CONTROVERSE

La décision d’abandon du nucléaire est basée sur des vues à court terme et sur des arguments discutables. Cette énergie nucléaire est actuellement à la fois l’énergie la plus propre (émissions en CO2 quasi nulles, volume de déchets très réduits), la moins chère (environ au même niveau que le gaz naturel, même en tenant compte des coûts externes) et très sûre (les centrales belges sont les mieux protégées du monde grâce au système de double enceinte : un accident du type Tchernobyl est impossible).

Le coût du combustible uranium intervient pour une part faible dans le coût total. Celui des énergies fossiles ne fera qu’augmenter au fur et à mesure de leur raréfaction. Sans parler des incertitudes politiques.

Baser la politique énergétique sur les centrales TGV (qui dépendent du gaz naturel) revient à promouvoir l’énergie nucléaire dans les pays de l’Est: ces pays vendent ce combustible pour faire rentrer des devises et mettront en service, en parallèle, des centrales nucléaires pour assurer leurs propres besoins énergétiques.

L’énergie nucléaire pourrait contribuer à diminuer les émissions de CO2 de deux façons. D’une part, l’électricité pourrait davantage être utilisée pour la propulsion électrique dans les villes (augmentation du nombre de métros, de trams, de bus et de voitures électriques).

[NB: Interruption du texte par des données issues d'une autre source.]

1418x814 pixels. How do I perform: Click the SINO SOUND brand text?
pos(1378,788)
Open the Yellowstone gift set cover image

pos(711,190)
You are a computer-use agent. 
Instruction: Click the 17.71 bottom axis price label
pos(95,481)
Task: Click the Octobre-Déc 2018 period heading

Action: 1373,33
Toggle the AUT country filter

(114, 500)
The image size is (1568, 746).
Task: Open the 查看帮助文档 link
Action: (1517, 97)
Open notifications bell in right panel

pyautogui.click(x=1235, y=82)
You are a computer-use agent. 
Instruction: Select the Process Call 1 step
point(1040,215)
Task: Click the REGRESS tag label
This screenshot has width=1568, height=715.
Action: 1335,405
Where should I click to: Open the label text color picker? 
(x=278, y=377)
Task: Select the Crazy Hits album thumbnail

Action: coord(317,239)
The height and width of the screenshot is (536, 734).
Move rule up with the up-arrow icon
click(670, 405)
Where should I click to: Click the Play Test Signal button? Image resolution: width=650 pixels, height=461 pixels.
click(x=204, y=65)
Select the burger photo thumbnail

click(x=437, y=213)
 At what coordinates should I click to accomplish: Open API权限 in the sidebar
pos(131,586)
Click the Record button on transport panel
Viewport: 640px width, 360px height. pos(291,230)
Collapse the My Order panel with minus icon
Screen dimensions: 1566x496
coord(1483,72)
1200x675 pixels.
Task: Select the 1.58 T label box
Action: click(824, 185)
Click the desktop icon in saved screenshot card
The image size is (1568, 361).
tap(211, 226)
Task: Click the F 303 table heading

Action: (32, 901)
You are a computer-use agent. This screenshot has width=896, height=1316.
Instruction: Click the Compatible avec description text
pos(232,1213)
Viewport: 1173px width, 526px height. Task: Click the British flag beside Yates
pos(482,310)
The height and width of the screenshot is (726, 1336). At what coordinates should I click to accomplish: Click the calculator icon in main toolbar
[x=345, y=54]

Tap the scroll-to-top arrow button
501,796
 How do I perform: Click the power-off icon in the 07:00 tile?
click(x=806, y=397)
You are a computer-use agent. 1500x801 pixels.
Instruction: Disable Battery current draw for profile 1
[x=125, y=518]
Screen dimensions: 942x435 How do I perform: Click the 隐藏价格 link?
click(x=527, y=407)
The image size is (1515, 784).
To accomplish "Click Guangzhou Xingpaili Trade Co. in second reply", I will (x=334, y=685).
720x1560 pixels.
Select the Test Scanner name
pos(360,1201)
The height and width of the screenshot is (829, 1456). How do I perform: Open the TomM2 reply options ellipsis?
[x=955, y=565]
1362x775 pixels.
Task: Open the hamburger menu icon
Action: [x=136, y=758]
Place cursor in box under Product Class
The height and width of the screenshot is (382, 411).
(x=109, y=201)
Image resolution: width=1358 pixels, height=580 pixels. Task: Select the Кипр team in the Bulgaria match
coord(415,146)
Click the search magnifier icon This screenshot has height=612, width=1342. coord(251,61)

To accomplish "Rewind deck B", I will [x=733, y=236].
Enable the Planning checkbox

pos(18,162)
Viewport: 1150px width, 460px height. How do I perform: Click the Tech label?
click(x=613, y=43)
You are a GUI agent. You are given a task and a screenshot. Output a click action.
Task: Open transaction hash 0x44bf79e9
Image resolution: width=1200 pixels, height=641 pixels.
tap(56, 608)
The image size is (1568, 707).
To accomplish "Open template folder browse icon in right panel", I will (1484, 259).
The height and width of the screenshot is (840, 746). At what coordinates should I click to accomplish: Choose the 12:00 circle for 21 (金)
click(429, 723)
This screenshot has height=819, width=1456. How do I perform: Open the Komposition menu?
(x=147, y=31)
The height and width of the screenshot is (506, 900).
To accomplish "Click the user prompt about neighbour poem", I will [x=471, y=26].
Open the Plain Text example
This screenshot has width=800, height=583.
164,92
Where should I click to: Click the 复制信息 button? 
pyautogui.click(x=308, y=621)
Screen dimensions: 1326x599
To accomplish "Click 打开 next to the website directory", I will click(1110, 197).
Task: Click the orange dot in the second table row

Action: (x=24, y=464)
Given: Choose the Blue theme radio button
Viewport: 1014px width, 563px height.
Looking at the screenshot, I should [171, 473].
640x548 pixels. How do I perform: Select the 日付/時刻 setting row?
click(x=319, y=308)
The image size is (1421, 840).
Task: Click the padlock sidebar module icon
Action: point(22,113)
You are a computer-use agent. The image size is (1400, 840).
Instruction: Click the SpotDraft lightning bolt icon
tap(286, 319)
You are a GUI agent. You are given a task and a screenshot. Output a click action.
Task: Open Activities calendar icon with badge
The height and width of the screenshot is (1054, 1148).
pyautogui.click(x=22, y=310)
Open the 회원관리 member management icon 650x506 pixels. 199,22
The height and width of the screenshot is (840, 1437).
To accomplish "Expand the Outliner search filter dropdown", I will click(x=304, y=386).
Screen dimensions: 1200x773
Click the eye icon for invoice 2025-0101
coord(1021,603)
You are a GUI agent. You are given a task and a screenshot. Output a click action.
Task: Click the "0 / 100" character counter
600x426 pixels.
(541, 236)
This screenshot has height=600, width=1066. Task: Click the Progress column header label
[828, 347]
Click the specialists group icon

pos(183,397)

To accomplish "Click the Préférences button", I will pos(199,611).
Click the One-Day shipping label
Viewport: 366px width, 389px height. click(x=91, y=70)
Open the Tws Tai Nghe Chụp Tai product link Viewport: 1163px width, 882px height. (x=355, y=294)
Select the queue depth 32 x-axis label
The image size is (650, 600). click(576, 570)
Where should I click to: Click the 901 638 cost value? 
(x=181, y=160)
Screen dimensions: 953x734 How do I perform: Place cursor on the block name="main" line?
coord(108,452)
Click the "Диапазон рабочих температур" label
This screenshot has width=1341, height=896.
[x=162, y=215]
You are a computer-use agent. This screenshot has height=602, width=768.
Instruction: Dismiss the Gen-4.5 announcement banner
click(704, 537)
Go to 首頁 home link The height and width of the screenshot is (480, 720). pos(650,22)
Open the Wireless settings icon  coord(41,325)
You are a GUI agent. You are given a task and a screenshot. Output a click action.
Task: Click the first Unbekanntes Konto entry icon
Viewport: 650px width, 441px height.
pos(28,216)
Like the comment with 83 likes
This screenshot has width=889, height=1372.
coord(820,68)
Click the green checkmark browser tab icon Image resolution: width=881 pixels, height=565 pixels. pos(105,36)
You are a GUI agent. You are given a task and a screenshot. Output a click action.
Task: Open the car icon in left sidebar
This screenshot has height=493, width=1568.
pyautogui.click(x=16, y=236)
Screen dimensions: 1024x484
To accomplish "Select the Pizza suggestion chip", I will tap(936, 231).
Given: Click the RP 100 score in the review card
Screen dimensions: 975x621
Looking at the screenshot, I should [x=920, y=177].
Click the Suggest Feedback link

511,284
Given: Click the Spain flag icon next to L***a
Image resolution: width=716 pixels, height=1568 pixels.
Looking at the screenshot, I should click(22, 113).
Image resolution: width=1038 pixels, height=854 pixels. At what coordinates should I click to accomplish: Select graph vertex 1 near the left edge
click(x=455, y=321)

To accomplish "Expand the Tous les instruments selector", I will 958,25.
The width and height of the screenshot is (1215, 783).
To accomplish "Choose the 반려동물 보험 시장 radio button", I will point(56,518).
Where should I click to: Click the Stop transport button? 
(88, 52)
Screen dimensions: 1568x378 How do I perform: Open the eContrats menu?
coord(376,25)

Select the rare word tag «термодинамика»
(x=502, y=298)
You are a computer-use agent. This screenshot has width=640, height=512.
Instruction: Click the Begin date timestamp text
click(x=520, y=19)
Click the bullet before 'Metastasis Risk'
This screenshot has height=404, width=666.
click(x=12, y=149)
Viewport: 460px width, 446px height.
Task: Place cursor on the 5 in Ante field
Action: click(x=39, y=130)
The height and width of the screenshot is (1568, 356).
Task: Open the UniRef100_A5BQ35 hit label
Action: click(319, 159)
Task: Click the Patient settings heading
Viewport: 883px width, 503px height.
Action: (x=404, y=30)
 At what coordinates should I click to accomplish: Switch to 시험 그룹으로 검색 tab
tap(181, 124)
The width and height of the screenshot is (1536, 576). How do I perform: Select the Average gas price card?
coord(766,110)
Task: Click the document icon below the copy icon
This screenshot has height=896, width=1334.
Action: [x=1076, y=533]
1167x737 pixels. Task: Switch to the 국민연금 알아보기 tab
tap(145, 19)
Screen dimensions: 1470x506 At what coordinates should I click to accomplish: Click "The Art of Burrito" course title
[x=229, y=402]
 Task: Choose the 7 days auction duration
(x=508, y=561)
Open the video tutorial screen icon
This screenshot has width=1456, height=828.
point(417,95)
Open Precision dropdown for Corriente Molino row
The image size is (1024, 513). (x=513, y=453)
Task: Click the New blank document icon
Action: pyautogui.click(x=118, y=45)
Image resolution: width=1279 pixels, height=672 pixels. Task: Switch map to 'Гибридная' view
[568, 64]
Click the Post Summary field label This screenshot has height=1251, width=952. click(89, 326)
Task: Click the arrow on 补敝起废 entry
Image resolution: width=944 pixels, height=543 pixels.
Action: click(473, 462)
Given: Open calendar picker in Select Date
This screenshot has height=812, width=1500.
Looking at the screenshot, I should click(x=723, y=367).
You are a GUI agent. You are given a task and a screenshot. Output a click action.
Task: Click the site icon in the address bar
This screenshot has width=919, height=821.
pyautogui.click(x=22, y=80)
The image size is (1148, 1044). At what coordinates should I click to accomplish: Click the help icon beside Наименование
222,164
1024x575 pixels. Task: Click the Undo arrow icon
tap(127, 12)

D’autre part, le courant de nuit pourrait être utilisé pour produire – par électrolyse – de l’hydrogène stockable et réutilisable via des piles à combustibles.

Le recours aux énergies fossiles pour la production d’électricité devrait être limité au maximum. Les générations futures en ont besoin pour des utilisations nobles (polymères, plastiques, textiles synthétiques).

Des ressources énergétiques supplémentaires pourraient être créées si l’on redémarrait le retraitement du combustible et si l’on mettait à nouveau au point les surrégénérateurs (combustion du plutonium).

Très sûres, les centrales actuelles de type « PWR » ont un rendement énergétique limité à environ 33 %. La technologie des centrales à haute température permettrait de l’augmenter à environ 50 %, grâce à l’utilisation de l’hélium. Ces centrales, encore plus sûres, sont à l’essai au Japon et bientôt en Afrique du Sud. Leur coût d’investissement est néanmoins plus élevé.

Le conditionnement des déchets nucléaires est, en Belgique, réalisé dans de bonnes conditions. Selon leur nature, ils sont conditionnés dans différentes matrices inertes, qui constituent une première barrière à la dispersion des radioéléments.

Les déchets de faible activité et de faible demi-vie demandent un confinement de l’ordre de trois cents ans. Les déchets à longue demi-vie exigent, eux, un confinement d’une très longue durée. Dans les deux cas, on interpose entre le fût de déchet et l’environnement plusieurs barrières en série. Pour les déchets de faible activité, les barrières ouvragées (sur-emballage, béton, bunker, matériau de couverture) permettent de garantir le confinement. Pour les déchets de longue activité, on choisit, en plus des barrières, un milieu argileux qui garantit une rétention des produits radioactifs dans l’hypothèse où les barrières ouvragées ont disparu. Les solutions techniques existent, les décisions politiques se font attendre.

L’énergie nucléaire est la seule industrie qui gère ses déchets jusqu’à leur enfouissement et qui provisionne en vue du démantèlement de ses installations. Ces coûts sont dès à présent compris dans le coût du kWh, le principe pollueur-payeur étant appliqué à tous les stades.

Les énergies dites renouvelables (éolienne, énergie solaire) peuvent avoir leur place. Elles permettraient de diminuer le problème du CO2, mais leur potentiel en Belgique est limité et leur coût actuel est très élevé. La co-génération a également ses limites et manque singulièrement de souplesse d’utilisation.

La fusion nucléaire est encore loin d’être appliquée mais elle donnerait l’accès à des ressources énormes. Ses déchets seront d’une moins longue durée de vie.

Les économies d’énergie et une meilleure politique de mobilité permettraient également de réduire les émissions polluantes. La taxe sur le CO2 est le premier pas (le plus facile), mais elle devrait servir à mettre en place des infrastructures et des incitants, fiscaux ou autres: RER, transport multimodal, chemin de fer, parkings de dissuasion et covoiturage, flexibilité des horaires, télétravail, etc.

Notre terre existe grâce à l’énergie nucléaire de fusion du soleil: la chaleur interne de la terre est due à la décroissance radioactive de ses constituants. Nous vivons dans un monde radioactif, notre corps étant lui-même naturellement radioactif.

(1) L’auteur s’exprime ici à titre personnel.

par Michel Klein, chercheur au Centre d’étude de l’énergie nucléaire (CEN) de Mol (1).